016, two-tailed Fisher’s exact test). Among the invasive macrolide-resistant isolates, 10 (53%) presented the M phenotype and were therefore susceptible to clindamycin, whereas the remaining nine
(47%) were also constitutively resistant to clindamycin (cMLSB phenotype). The proportion of the two phenotypes was similar among the pharyngitis isolates, with 37 isolates (55%) presenting the M phenotype and 30 (45%) presenting the MLSB phenotype (one with CDK inhibitor drugs inducible resistance and the others with constitutive resistance to clindamycin). All the isolates presenting the M phenotype of Entospletinib datasheet macrolide resistance carried only the mef(A) variant of the mef determinant. The cMLSB isolates carried only the erm(B) gene, except for one pharyngitis isolate which also harbored mef(A), and the only iMLSB isolate in the collection that presented the erm(A) gene.
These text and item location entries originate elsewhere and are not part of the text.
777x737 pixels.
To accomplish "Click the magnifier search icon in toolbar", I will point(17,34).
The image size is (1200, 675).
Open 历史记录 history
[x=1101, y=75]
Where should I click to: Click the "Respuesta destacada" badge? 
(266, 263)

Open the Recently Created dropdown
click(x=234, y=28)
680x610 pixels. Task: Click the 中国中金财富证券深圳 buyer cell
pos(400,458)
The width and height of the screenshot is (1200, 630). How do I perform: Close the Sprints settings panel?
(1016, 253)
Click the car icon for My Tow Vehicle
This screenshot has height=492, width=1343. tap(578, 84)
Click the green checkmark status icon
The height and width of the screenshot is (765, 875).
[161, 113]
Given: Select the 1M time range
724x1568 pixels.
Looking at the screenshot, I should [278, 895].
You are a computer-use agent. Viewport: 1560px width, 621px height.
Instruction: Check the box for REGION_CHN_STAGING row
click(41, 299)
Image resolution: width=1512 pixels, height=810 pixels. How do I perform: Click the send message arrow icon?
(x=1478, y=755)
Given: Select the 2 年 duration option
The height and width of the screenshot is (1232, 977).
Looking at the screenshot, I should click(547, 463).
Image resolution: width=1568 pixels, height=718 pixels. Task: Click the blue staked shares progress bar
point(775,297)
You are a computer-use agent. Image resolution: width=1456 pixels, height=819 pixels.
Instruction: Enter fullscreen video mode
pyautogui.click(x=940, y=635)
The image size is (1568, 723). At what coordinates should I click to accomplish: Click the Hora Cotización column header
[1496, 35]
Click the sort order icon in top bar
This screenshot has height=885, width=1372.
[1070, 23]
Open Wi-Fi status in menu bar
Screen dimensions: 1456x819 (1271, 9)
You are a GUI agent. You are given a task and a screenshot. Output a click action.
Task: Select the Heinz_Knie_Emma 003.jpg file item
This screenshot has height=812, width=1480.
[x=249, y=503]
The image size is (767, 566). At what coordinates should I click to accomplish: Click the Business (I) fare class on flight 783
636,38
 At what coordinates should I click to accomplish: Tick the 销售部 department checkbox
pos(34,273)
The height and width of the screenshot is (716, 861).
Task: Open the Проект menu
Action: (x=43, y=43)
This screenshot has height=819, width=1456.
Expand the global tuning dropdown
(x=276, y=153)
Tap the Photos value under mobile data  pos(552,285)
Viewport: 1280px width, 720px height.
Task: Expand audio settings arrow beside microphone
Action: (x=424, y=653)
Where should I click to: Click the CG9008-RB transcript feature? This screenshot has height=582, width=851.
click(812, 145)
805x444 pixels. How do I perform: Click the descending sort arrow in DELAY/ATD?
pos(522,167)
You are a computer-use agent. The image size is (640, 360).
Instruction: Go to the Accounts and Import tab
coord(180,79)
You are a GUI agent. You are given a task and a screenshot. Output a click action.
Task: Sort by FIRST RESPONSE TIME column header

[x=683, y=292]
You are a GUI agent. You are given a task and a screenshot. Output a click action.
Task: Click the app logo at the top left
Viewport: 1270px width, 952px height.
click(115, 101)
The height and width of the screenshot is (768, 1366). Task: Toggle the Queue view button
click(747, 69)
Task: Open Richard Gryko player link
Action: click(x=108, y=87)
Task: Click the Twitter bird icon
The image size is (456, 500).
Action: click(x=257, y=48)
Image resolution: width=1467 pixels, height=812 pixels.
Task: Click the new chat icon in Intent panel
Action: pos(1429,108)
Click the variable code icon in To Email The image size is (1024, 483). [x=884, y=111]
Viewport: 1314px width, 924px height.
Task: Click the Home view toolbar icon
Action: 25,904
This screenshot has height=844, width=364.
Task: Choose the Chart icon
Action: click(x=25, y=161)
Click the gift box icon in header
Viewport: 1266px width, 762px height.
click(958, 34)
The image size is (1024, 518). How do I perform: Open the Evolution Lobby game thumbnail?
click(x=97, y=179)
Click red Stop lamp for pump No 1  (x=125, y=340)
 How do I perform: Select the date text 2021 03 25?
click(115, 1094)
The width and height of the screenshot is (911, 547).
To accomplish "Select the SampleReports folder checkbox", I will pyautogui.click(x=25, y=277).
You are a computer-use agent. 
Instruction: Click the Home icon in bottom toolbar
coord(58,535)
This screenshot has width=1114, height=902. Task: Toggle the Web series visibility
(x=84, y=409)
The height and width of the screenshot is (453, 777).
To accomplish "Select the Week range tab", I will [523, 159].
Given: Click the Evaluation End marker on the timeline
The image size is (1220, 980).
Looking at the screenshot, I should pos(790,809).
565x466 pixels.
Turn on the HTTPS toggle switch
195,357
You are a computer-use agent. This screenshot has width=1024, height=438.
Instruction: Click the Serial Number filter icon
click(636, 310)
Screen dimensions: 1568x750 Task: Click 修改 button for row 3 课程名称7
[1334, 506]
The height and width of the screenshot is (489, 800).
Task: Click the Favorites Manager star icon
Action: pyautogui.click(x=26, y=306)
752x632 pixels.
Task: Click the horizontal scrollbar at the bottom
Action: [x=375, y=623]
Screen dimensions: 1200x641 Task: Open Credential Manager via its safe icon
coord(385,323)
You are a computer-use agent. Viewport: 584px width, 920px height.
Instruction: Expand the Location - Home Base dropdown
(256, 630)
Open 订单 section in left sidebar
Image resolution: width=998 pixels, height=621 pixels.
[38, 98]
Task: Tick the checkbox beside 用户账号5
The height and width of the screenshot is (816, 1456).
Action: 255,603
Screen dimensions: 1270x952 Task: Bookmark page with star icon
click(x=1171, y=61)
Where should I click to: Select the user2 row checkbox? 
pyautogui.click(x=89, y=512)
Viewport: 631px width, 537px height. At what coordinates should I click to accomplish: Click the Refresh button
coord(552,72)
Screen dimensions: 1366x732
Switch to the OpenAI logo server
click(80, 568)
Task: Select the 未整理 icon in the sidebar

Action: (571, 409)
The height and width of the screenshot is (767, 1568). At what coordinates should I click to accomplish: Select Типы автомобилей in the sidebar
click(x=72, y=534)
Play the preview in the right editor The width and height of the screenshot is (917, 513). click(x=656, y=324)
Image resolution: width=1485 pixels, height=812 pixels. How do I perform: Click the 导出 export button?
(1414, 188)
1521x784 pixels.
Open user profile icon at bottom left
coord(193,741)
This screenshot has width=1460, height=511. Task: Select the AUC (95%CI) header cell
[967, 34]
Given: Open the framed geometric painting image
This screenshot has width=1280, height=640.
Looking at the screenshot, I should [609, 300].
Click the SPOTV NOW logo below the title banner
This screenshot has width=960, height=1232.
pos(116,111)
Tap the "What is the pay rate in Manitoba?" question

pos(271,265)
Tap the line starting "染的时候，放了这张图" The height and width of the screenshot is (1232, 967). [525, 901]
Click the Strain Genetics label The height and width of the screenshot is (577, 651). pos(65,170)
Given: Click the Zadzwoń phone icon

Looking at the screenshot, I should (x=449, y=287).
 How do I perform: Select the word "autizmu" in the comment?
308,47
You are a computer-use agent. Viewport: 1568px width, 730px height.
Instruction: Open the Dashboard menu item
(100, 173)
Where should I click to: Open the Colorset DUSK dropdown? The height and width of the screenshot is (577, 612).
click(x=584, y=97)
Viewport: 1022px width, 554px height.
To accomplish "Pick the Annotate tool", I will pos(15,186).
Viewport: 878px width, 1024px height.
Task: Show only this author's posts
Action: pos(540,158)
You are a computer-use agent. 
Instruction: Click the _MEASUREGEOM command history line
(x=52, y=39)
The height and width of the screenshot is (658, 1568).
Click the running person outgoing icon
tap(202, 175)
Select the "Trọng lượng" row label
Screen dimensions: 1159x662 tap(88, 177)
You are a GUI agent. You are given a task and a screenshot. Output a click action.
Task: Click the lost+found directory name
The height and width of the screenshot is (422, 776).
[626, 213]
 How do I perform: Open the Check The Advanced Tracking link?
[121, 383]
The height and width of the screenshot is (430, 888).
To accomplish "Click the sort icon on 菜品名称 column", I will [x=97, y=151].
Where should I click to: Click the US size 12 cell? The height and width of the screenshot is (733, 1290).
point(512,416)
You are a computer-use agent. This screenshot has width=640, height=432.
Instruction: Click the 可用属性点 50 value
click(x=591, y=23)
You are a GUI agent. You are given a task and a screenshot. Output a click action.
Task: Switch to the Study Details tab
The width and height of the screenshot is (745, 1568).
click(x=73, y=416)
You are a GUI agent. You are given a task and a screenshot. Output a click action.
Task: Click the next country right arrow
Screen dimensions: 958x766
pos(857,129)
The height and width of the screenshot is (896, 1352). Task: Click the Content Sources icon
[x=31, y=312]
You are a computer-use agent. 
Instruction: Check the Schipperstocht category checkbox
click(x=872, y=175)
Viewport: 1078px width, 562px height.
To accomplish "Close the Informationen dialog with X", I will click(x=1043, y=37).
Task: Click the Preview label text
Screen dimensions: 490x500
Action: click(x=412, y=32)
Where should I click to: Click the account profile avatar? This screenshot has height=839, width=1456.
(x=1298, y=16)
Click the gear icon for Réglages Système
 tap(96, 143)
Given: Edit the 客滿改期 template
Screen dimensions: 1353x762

Table 1 PFGE clusters
presenting antimicrobial resistant isolates collected from R406 clinical trial invasive infections and pharyngitis in Portugal PFGE cluster a Antimicrobial resistance b No. of resistant isolates Invasive Pharyngitis C38 Tet 1 D36 MLSB 1 M 1 G27 M 6 19 M,Tet 1 H26 MLSB,Bac 6 17 Tet 1 I24 MLSB,Tet 1 J16 Tet 12 1 K14 M 1 L13 MLSB,Tet 1 6 Tet 2 M11 MLSB,Tet 1 N10 Tet 1 1 MLSB,Tet 1 O9 M 4 5 R6 M 3 S6 M 1 a Clusters are designated by capital letters and a subscript number indicating the number of isolates in each cluster; b The antibiotics tested were penicillin quinupristin/dalfopristin, chloramphenicol, vancomycin, linezolid, levofloxacin, erythromycin, clindamycin, tetracycline, and bacitracin. M, presenting the M phenotype of macrolide resistance; MLSB, presenting the MLSB phenotype of macrolide resistance; Tet, Cyclooxygenase (COX) non-susceptibility to tetracycline; M,Tet, presenting the M phenotype of macrolide resistance and resistance to tetracycline; MLSB,Tet, presenting the MLSB phenotype of macrolide resistance and resistance to tetracycline;
MLSB,Bac, presenting the MLSB phenotype of macrolide resistance and resistance to bacitracin. In contrast to erythromycin, tetracycline resistance was much lower among the pharyngitis isolates when compared with the invasive group (6% vs 17%, P < 0.001). One invasive isolate presented intermediate resistance to tetracycline (MIC = 3μg/ml). All the resistant strains carried the tet(M) gene, except one pharyngitis isolate for which no PCR product was obtained for any of the screened tetracycline-resistance genes. The tet(L) gene was detected in only one pharyngitis isolate, which also harbored tet(M), while the genes tet(K) and tet(O) were not amplified in any of the studied isolates. Overall there was a positive association between the genes tet(M) and erm(B) (P < 0.